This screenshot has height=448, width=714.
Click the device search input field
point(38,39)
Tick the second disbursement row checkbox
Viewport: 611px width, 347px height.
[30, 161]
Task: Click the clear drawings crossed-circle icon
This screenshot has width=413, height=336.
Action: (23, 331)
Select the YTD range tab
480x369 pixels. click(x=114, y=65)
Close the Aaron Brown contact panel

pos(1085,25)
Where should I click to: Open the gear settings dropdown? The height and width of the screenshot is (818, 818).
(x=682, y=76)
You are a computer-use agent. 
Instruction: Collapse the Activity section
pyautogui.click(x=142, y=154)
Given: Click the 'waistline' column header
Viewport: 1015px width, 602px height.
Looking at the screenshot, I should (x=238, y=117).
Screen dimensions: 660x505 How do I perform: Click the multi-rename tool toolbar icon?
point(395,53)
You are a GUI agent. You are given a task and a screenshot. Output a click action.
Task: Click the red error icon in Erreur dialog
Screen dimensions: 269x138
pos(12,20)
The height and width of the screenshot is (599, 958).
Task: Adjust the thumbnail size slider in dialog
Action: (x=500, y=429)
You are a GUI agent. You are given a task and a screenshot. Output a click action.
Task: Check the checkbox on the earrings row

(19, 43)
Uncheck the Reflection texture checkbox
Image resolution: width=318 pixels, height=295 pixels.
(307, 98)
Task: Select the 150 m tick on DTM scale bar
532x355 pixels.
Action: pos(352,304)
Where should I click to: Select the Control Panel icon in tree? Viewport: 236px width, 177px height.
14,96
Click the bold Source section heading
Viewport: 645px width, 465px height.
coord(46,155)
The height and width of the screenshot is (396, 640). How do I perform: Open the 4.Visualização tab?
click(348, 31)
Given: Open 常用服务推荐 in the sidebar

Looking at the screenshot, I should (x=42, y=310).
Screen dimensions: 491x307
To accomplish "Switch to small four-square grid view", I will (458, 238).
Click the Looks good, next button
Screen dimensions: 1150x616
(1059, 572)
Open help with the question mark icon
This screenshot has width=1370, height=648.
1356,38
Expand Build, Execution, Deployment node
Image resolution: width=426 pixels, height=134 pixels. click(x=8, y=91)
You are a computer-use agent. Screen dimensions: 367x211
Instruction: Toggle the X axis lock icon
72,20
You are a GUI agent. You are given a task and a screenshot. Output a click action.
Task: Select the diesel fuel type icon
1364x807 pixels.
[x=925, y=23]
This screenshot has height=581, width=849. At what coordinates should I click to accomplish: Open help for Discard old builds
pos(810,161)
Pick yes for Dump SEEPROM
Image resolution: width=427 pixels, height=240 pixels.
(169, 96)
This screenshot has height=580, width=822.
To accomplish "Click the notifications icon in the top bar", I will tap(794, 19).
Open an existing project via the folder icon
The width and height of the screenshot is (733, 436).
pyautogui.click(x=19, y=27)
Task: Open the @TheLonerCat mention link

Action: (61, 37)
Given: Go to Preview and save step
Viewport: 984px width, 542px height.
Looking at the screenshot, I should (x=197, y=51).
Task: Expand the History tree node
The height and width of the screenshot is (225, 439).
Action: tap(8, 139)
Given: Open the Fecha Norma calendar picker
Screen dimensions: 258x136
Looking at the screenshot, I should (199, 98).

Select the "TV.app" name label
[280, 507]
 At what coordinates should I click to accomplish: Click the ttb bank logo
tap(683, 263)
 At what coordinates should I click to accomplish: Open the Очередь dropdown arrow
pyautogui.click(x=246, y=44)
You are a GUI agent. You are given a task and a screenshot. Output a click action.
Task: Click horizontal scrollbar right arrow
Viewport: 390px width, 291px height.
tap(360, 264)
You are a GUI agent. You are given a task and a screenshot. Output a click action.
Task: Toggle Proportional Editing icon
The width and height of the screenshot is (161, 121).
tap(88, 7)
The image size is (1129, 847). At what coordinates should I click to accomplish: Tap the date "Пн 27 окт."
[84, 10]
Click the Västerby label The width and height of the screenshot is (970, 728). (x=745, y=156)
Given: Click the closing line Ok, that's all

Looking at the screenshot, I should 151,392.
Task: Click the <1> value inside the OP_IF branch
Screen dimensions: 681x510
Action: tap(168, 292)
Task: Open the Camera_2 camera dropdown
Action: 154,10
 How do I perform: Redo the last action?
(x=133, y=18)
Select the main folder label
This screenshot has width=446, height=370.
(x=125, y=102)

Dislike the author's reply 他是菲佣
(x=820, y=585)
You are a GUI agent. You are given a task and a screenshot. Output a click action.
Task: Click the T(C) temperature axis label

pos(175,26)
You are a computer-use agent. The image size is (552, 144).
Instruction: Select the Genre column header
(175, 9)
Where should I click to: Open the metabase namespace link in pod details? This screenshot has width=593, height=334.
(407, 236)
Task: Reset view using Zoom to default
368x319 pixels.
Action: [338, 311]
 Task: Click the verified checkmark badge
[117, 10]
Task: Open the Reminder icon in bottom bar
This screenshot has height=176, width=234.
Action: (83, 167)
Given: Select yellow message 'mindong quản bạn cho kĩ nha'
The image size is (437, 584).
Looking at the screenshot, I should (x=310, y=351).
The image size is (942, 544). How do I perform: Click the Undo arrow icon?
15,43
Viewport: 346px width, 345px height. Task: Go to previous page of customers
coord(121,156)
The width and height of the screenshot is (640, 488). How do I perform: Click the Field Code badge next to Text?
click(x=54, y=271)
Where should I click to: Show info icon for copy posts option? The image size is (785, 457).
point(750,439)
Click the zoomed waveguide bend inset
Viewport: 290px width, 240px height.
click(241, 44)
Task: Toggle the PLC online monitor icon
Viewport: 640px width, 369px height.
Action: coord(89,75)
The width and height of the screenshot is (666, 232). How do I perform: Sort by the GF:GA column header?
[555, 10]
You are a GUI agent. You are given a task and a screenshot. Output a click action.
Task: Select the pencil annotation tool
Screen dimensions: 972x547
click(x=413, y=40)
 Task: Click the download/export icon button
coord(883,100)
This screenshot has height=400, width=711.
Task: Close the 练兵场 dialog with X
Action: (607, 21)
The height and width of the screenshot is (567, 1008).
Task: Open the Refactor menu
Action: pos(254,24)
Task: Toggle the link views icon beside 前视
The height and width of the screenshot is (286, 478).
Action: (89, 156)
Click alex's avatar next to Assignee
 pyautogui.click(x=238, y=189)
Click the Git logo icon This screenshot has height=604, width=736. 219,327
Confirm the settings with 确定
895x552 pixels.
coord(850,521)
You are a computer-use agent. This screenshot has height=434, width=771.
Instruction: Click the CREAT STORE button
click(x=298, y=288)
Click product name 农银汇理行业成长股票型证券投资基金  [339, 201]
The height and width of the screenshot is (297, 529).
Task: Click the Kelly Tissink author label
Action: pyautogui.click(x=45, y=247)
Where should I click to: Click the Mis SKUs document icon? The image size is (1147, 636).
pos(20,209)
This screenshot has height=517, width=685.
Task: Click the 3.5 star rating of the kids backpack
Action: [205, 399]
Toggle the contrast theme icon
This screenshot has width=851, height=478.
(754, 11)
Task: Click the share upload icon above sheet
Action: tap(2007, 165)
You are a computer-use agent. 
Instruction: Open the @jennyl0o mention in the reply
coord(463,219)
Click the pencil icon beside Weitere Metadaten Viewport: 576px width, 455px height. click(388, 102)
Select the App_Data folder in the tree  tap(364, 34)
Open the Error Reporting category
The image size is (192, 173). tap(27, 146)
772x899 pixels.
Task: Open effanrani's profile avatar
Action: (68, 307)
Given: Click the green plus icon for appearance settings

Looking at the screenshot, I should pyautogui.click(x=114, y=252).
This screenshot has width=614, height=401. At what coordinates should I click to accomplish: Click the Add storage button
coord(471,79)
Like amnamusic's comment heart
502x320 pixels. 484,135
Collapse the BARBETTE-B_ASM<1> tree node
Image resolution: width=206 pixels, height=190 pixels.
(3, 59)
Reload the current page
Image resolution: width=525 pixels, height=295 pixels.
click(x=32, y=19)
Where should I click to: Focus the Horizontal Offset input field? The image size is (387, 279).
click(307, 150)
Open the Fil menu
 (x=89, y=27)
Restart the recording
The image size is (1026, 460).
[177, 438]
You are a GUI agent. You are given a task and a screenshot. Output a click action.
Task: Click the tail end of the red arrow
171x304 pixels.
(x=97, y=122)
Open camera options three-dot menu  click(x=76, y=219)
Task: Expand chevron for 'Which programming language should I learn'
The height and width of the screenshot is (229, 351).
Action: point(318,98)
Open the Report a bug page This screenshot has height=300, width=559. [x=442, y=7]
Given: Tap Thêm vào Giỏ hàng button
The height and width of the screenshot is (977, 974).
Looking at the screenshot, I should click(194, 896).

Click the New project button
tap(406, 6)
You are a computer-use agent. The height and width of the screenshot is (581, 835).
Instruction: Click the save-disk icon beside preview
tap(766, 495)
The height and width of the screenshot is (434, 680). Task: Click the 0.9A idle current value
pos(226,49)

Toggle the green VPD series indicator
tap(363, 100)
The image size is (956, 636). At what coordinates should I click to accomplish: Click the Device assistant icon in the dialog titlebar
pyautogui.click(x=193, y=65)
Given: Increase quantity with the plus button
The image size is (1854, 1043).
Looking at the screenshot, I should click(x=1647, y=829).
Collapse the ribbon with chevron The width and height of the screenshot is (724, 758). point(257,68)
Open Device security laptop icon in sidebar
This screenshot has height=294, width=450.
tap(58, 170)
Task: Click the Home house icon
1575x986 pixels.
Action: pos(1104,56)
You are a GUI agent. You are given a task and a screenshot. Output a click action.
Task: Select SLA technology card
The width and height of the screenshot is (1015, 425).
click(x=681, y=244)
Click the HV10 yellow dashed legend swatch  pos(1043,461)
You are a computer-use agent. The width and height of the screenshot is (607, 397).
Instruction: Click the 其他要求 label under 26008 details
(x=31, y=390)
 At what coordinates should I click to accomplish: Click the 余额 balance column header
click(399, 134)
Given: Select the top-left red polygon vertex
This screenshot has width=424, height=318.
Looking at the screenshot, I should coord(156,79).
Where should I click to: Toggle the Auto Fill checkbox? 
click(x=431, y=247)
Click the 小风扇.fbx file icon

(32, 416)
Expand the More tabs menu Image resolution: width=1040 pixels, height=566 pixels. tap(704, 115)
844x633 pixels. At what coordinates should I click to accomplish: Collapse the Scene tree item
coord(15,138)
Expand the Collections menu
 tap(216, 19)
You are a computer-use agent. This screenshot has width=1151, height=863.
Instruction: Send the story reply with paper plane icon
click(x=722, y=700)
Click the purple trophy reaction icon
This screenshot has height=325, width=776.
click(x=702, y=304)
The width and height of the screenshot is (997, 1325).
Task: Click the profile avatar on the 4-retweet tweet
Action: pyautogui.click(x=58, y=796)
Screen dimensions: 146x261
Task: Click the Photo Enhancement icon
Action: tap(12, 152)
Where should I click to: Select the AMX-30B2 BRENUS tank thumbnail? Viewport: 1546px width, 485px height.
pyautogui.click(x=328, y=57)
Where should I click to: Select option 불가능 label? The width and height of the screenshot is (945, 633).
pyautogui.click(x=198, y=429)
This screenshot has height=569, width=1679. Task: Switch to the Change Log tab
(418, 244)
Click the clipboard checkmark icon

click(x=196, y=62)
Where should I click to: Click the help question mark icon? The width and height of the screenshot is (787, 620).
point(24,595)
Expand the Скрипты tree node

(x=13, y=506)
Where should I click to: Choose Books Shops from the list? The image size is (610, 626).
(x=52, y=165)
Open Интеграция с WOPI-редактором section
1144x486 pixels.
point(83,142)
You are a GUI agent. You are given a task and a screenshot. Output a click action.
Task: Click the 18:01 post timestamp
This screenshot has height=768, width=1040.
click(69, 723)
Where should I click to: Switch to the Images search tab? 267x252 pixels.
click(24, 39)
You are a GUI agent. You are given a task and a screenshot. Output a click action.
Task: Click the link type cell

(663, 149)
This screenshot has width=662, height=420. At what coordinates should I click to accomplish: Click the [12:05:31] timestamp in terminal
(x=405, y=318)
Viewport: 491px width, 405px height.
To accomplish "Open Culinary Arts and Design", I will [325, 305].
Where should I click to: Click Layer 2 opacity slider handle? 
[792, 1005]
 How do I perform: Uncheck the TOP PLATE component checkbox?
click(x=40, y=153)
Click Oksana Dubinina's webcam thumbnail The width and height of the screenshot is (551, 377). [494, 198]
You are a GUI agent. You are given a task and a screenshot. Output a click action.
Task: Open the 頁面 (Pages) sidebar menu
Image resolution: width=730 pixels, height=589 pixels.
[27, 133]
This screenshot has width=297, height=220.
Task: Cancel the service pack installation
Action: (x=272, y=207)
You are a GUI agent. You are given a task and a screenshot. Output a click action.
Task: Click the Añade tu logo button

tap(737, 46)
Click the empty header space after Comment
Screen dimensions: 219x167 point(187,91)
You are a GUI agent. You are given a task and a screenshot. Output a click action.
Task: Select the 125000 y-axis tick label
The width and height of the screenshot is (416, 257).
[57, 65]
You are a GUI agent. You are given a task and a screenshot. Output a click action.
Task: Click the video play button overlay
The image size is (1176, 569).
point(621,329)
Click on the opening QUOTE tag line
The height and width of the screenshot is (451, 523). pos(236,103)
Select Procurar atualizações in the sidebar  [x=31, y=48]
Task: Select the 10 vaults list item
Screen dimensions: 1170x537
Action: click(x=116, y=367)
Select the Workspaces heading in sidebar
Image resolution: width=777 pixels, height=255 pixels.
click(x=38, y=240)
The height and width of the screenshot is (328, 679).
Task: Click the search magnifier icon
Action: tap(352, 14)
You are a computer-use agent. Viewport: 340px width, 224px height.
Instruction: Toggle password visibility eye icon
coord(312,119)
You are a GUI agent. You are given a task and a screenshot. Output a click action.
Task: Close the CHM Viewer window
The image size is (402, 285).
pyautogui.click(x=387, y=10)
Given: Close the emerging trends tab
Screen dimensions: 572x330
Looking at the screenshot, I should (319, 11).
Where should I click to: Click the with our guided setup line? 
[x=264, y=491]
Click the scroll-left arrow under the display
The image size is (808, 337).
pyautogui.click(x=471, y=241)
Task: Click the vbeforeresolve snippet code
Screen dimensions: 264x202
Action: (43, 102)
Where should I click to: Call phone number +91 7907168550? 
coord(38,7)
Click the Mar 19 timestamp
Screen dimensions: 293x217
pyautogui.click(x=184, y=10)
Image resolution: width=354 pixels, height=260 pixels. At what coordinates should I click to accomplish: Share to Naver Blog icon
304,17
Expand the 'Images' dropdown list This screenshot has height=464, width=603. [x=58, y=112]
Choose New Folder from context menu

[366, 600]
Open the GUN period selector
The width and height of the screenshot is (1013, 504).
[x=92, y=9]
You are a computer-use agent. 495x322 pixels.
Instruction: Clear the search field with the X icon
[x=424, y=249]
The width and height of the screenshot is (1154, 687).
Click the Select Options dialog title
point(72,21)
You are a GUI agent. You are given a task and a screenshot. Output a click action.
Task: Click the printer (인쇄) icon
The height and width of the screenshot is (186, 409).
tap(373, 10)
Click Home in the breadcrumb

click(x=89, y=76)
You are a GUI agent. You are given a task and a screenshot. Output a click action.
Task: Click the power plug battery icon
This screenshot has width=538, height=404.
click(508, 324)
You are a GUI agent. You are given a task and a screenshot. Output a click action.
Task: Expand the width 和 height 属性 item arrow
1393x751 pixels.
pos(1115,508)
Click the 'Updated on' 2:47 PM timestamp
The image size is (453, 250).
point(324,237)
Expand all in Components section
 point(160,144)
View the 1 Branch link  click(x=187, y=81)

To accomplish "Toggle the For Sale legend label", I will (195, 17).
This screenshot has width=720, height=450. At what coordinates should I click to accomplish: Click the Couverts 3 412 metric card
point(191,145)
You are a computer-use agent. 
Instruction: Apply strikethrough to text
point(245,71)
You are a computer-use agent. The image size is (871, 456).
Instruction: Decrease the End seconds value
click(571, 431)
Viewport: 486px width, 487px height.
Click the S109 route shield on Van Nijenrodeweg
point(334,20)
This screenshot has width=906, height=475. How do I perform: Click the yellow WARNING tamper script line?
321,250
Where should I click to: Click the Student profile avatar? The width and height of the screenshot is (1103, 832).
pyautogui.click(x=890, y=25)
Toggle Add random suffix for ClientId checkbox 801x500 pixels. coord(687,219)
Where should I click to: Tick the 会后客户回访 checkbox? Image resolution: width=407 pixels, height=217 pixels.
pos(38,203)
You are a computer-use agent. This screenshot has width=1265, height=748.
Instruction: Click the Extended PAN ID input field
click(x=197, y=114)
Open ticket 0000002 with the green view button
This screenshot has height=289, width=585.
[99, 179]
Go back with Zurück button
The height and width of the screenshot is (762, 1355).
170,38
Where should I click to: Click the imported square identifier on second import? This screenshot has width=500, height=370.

---

■ Required work: Lines above with the string "pencil" need to be found and copied.

■ Output for this task:
Task: Select the pencil annotation tool
Click the pencil icon beside Weitere Metadaten Viewport: 576px width, 455px height. click(388, 102)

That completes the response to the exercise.